PacificMouse - you are right - there is no good answer. It is the exact reason I've tried to avoid it so far.
To adopt the phrase used by the commentators about the Greek debt crisis until this summer, I won't solve anything by teaching DS GCSE maths early, I'll just be kicking the can down the road.
The situation last year (Y8) was that DS learned very little in maths lessons because he was waiting for others to catch up.
Now, in year 9, he's still waiting. He says they have been doing work from the level 7 curriculum this term, which takes no account of the DC, like DS who were level 8s last year, having mastered level 7 stuff at least 18 months ago. Obviously they will hit level 8 at some point, and probably there's something that DS could do with a bit more practice on (trigonometry, I think), but given that he got an 8A after just a few hours of teaching, I seriously doubt that the classwork will challenge DS even once this year.
If DS could just hold on a bit longer - 3 years more - then undoubtedly the pace will pick up, but that's a long time in a teenagers life and he's worrying me by becoming disengaged.

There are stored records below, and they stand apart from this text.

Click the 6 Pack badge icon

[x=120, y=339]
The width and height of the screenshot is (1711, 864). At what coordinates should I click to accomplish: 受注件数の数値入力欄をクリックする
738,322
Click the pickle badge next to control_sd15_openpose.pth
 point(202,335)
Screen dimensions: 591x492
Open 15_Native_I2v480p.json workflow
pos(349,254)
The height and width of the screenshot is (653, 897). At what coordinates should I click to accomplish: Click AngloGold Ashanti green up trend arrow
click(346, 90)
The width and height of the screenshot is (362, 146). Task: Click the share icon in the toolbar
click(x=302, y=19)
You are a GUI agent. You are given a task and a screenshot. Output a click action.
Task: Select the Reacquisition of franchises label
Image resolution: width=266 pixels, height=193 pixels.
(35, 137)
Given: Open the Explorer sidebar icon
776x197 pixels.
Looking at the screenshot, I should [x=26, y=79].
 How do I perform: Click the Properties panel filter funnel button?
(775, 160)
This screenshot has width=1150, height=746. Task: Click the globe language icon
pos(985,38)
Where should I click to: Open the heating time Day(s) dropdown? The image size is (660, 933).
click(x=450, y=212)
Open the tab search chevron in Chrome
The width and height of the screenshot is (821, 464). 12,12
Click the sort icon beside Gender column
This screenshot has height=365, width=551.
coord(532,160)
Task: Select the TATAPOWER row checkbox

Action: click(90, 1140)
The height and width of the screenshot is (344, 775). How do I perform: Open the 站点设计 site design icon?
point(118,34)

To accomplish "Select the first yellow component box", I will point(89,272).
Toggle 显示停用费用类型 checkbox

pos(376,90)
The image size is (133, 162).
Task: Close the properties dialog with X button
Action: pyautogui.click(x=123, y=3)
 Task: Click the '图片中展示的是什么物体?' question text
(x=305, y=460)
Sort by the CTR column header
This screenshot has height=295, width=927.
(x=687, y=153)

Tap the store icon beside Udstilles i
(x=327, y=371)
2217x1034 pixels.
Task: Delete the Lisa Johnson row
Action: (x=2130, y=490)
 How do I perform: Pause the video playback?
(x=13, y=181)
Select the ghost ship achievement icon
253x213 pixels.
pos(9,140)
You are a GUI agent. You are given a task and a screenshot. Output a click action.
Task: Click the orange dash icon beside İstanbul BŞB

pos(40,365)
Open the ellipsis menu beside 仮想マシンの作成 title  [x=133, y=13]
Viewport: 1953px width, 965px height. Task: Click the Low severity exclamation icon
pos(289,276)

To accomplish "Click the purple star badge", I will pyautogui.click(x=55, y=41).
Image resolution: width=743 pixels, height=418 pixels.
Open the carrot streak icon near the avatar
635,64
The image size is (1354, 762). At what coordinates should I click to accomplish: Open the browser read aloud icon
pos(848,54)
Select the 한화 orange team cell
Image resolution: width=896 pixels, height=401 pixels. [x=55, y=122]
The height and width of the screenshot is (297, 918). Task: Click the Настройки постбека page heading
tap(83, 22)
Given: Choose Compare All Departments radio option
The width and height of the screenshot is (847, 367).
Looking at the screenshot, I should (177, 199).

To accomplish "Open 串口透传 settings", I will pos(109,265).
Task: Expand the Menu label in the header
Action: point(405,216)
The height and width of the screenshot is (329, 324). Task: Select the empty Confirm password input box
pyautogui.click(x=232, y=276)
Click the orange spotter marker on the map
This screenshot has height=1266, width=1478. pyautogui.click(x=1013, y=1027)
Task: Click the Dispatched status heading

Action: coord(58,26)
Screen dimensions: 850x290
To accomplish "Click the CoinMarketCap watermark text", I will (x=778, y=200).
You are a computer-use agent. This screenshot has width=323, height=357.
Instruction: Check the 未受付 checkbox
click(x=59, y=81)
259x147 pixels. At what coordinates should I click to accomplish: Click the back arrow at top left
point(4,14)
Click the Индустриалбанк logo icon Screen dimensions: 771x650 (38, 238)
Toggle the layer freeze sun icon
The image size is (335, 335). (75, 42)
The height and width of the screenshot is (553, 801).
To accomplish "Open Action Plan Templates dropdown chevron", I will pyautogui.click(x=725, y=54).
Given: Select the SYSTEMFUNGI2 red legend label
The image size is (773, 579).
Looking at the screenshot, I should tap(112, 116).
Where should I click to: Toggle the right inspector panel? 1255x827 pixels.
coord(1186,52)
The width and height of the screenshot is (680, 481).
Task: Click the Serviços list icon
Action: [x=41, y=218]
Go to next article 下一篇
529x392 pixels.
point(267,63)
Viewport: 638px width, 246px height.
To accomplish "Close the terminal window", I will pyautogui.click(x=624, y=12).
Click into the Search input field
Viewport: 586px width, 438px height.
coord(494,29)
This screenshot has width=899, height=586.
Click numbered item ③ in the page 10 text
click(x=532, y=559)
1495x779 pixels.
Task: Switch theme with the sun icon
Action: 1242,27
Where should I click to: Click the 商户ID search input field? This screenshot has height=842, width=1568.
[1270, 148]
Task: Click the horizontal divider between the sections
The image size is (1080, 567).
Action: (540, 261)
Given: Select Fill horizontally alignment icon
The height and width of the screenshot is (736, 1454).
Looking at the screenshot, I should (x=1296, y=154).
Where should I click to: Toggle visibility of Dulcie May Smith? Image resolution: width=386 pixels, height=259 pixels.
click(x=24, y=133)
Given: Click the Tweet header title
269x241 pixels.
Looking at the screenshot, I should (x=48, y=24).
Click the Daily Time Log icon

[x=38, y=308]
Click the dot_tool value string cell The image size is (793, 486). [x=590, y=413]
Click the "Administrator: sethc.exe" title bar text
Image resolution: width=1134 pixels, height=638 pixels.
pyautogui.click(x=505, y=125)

He's been bored for a while but the disengaged bit worries me for obvious reasons.
So, I'll teach him at home and maybe he will do a GCSE privately, or maybe not. Its up to him really.
It means that year 10 will be a revision year at school, as will year 11. But so what? No one seems to think its a problem to make all the classwork revision in year 8 and 9, so why should they bother if that's what year 10 is too?
In DS's case, it will just mean that he can relax in maths during the GCSE years and save his energy for working in the subjects that his dysgraphia seriously effects.